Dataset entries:

= Beginning of Section =

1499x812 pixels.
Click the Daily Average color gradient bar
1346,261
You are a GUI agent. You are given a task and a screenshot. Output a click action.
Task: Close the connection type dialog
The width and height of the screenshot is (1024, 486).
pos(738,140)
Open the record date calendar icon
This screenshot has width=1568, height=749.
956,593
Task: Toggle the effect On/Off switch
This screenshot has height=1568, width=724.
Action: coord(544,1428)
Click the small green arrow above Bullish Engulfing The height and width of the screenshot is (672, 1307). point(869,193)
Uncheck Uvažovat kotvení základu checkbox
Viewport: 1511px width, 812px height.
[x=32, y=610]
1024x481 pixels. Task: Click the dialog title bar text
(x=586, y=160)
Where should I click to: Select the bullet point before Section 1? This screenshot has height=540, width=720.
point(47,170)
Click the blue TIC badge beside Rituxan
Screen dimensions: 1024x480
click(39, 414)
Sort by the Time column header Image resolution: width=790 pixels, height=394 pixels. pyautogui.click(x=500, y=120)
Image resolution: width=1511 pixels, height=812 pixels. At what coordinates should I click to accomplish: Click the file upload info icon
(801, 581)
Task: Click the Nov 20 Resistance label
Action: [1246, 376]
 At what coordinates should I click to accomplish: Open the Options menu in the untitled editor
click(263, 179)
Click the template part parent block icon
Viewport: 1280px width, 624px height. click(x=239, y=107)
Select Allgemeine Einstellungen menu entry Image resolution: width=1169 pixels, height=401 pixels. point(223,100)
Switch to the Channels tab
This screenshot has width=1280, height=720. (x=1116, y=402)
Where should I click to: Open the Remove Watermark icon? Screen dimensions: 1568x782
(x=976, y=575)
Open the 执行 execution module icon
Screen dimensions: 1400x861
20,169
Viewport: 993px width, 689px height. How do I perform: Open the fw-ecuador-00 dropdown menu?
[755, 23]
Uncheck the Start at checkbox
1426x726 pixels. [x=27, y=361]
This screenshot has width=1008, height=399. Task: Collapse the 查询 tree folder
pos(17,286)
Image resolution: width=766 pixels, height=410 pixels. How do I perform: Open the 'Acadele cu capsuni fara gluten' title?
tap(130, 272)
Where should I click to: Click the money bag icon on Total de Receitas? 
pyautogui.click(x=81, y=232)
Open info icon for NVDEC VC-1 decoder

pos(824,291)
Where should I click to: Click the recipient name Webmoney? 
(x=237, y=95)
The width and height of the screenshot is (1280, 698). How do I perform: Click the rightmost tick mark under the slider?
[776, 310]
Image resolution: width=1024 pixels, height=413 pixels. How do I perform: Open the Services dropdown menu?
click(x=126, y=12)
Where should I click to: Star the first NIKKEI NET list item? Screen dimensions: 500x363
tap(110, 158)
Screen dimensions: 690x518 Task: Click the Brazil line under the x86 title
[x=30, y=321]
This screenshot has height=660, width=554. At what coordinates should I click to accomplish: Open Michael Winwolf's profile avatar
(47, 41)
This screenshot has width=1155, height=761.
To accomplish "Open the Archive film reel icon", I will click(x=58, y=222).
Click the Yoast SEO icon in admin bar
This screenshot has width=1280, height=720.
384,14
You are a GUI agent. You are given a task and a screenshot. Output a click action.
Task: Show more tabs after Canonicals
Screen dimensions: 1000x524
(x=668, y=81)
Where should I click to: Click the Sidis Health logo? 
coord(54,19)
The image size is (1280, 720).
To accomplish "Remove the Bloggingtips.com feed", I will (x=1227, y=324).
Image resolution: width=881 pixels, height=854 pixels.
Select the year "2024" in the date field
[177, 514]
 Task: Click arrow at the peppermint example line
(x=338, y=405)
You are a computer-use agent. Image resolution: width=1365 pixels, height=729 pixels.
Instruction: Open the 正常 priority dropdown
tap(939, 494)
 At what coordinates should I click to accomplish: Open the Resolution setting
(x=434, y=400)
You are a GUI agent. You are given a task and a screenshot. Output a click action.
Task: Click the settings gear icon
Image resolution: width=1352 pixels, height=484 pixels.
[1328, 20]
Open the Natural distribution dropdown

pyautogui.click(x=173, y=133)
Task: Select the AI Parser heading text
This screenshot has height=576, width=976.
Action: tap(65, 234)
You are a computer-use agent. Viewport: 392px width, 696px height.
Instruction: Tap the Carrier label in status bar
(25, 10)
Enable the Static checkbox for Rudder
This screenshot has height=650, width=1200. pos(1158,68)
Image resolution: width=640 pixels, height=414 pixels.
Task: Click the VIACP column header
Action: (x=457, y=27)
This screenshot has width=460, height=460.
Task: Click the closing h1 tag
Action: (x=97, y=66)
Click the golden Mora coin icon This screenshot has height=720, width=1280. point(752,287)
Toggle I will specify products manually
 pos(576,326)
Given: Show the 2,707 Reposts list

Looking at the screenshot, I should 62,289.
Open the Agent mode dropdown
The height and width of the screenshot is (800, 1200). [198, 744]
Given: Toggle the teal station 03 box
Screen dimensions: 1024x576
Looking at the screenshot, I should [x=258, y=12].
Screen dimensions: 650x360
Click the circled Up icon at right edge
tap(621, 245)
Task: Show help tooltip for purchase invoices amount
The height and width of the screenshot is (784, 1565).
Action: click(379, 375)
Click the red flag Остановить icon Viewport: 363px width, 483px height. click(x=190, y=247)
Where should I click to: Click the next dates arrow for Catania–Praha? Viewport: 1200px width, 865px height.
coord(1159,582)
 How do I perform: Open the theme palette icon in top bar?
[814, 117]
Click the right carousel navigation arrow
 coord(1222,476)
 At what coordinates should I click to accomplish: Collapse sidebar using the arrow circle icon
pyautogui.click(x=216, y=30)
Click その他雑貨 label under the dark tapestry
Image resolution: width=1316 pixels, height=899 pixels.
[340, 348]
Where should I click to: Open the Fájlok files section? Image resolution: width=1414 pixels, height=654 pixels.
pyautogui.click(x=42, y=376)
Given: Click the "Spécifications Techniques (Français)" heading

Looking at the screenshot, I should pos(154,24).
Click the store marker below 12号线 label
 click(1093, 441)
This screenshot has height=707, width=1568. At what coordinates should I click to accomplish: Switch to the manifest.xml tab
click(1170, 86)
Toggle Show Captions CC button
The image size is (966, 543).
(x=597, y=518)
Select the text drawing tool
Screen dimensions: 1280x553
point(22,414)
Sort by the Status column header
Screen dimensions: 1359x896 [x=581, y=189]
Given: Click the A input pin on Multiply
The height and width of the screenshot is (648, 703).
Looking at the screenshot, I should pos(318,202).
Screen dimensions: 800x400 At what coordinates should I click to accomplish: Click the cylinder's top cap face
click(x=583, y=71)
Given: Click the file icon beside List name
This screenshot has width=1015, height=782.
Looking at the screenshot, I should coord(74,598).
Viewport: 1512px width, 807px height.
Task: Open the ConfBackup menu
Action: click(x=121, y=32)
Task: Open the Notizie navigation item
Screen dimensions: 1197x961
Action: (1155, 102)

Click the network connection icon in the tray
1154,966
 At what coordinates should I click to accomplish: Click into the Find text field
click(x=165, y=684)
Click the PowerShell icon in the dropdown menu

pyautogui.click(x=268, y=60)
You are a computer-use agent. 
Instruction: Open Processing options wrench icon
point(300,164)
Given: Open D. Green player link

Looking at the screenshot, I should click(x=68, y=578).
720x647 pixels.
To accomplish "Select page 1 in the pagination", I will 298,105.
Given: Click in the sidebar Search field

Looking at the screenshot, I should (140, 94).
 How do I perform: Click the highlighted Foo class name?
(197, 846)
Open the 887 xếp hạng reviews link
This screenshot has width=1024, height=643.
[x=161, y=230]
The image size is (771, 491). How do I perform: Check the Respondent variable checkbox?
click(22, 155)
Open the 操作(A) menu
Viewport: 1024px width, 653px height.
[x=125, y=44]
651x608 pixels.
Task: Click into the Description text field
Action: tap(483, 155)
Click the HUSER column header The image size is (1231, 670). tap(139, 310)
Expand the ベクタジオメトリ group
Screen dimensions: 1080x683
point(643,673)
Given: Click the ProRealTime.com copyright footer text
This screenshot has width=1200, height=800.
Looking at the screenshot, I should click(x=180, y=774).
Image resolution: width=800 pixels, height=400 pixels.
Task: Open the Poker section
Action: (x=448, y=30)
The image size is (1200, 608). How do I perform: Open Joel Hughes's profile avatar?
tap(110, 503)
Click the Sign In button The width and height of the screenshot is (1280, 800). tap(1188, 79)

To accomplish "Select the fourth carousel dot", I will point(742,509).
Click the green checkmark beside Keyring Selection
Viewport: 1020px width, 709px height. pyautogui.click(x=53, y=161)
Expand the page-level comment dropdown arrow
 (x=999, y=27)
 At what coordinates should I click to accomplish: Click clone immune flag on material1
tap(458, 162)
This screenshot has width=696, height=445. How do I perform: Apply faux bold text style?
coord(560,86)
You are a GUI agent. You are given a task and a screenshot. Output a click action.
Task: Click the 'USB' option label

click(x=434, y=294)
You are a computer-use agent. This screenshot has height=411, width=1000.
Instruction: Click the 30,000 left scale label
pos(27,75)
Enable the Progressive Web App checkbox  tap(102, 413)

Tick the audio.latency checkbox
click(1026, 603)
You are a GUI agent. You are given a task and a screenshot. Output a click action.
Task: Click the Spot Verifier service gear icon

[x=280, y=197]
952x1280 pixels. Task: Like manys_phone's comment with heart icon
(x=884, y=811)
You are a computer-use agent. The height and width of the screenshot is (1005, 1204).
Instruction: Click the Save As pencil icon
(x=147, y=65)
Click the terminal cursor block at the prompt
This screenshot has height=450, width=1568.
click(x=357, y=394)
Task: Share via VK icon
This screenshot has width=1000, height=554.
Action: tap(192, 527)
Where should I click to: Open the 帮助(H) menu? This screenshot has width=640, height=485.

= End of Section =

## WORK ORDER
Go to the line holding "This screenshot has width=1000, height=554." in the entries above and return it, along with every line after it, exactly as written.

## RESULT BELOW
This screenshot has width=1000, height=554.
Action: tap(192, 527)
Where should I click to: Open the 帮助(H) menu? This screenshot has width=640, height=485.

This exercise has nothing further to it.